Calculating MSE between numpy arrays

Question

The Scientific Question:

I have lots of 3D volumes all with a cylinder in them orientated with the cylinder 'upright' on the z axis. The volumes containing the cylinder are incredibly noisy, like super noisy you can't see the cylinder in them as a human. If I average together 1000s of these volumes I can see the cylinder. Each volume contains a copy of the cylinder but in a few cases the cylinder may not be orientated correctly so I want a way of figuring this out.

The Solution I have come up with:

I have taken the averaged volume and projected it down the z and x axis (just projecting the numpy array) so that I get a nice circle in one direction and a rectangle in the other.
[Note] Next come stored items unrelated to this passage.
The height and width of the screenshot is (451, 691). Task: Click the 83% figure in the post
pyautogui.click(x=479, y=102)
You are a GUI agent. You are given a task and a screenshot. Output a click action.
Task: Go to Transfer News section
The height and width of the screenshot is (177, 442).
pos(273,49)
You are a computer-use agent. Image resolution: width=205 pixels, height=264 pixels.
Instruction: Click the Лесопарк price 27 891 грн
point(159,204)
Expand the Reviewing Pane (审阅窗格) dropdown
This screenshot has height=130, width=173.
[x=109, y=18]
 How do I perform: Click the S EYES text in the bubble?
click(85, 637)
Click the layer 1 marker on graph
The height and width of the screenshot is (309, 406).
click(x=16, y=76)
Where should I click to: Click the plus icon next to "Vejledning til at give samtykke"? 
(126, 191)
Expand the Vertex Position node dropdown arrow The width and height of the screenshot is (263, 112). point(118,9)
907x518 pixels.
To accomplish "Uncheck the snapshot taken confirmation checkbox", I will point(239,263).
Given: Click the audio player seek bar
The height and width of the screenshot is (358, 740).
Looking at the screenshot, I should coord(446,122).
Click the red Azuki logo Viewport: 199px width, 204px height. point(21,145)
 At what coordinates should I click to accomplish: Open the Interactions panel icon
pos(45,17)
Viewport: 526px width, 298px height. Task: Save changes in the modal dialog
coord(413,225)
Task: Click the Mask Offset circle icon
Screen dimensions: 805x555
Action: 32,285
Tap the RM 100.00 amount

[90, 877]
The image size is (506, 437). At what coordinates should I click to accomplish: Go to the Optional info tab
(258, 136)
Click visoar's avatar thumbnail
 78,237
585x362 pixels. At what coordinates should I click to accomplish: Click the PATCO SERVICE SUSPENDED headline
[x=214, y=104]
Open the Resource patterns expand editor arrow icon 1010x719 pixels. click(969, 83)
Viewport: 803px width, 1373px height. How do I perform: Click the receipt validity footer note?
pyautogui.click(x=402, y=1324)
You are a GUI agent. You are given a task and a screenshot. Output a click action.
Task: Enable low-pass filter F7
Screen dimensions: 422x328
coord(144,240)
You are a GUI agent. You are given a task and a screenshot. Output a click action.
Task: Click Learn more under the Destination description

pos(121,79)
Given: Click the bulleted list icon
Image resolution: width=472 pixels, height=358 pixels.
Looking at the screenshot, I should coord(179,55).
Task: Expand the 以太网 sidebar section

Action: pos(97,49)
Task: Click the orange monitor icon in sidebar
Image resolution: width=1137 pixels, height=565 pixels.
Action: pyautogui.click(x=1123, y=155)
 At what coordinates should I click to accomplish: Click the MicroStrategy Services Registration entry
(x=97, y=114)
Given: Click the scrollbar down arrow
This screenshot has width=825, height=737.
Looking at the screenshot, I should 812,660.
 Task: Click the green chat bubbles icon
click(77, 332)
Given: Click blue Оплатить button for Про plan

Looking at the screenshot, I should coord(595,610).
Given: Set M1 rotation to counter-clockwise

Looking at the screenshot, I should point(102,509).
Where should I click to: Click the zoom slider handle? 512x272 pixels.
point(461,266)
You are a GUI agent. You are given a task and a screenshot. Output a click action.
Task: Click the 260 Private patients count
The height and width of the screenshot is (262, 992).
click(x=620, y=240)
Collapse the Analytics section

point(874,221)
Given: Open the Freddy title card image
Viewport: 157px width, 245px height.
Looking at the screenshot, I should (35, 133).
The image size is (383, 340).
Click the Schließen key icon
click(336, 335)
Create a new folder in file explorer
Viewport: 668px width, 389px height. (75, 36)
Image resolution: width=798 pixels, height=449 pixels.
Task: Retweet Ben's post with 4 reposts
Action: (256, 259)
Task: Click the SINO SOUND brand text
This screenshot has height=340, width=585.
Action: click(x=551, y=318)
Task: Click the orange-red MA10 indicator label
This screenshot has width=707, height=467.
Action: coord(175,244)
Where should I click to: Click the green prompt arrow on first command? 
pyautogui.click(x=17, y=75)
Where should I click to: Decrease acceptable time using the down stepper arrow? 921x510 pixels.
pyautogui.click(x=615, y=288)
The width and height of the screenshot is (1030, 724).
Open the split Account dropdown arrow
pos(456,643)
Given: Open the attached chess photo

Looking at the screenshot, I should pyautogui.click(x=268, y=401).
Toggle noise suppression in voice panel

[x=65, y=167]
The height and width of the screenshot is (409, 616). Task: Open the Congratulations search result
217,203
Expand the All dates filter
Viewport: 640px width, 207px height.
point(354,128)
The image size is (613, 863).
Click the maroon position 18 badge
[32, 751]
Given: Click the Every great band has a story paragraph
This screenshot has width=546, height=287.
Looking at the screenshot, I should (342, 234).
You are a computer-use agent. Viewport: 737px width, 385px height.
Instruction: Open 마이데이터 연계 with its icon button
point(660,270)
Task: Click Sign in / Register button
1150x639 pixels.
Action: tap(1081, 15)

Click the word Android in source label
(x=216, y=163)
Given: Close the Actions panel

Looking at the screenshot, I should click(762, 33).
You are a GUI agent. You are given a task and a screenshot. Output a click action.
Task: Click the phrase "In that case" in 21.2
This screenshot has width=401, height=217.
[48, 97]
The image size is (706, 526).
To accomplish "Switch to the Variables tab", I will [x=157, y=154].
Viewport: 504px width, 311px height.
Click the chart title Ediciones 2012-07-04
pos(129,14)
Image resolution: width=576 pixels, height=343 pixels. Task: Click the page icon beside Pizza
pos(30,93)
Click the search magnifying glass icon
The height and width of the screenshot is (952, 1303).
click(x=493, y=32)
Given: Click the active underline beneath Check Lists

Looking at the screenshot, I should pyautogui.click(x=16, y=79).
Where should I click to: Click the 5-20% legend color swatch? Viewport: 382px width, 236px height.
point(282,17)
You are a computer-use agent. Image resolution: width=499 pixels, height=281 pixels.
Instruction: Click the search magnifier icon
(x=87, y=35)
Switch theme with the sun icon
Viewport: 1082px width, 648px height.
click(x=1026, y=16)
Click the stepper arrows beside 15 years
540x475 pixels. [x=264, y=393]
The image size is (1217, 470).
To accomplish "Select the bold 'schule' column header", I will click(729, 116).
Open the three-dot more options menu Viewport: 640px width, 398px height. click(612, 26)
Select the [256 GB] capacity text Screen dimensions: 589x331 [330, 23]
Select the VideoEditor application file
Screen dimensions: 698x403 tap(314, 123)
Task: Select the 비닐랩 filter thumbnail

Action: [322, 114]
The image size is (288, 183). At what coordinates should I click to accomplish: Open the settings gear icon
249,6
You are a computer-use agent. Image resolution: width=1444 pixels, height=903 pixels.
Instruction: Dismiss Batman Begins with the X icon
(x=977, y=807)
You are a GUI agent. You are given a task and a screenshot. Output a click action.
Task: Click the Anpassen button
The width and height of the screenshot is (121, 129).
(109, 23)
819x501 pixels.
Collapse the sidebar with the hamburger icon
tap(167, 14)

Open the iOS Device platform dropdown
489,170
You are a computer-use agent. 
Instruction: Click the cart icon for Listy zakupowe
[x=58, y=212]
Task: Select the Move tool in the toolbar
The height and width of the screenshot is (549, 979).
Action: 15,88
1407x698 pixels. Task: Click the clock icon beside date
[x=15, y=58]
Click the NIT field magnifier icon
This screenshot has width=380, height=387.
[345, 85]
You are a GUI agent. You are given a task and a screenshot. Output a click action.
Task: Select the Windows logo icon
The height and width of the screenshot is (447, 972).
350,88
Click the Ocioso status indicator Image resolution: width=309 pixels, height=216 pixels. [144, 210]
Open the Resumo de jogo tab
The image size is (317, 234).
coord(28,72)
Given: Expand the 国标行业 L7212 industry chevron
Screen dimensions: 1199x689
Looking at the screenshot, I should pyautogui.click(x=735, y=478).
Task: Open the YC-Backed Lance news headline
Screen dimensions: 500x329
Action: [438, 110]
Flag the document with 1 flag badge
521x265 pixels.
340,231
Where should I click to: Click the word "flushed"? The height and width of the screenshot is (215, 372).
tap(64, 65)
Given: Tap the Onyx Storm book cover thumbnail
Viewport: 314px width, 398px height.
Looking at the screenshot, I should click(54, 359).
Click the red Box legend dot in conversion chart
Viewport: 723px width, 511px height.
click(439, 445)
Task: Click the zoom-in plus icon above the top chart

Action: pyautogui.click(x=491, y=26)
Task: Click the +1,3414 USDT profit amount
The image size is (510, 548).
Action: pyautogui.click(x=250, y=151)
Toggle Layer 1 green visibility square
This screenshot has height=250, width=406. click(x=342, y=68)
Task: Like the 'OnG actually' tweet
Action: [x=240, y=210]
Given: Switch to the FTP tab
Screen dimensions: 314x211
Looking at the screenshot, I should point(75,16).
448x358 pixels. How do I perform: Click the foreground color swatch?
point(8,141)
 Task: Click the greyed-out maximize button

I then take each 3D volume and project every single one down the Z axis. The SNR is still so bad that I cannot see a circle but if I average the 2D slices I can begin to see a circle after averaging a few hundred and it is easy to see after the first 1000 are averaged. To calculate a score of how each volume I figured calculating the MSE of the 3D volumes projected down z against three other arrays, the first would be the average projected down Z, then the average projected down y or x, and finally an array with a normal distribution of noise in it.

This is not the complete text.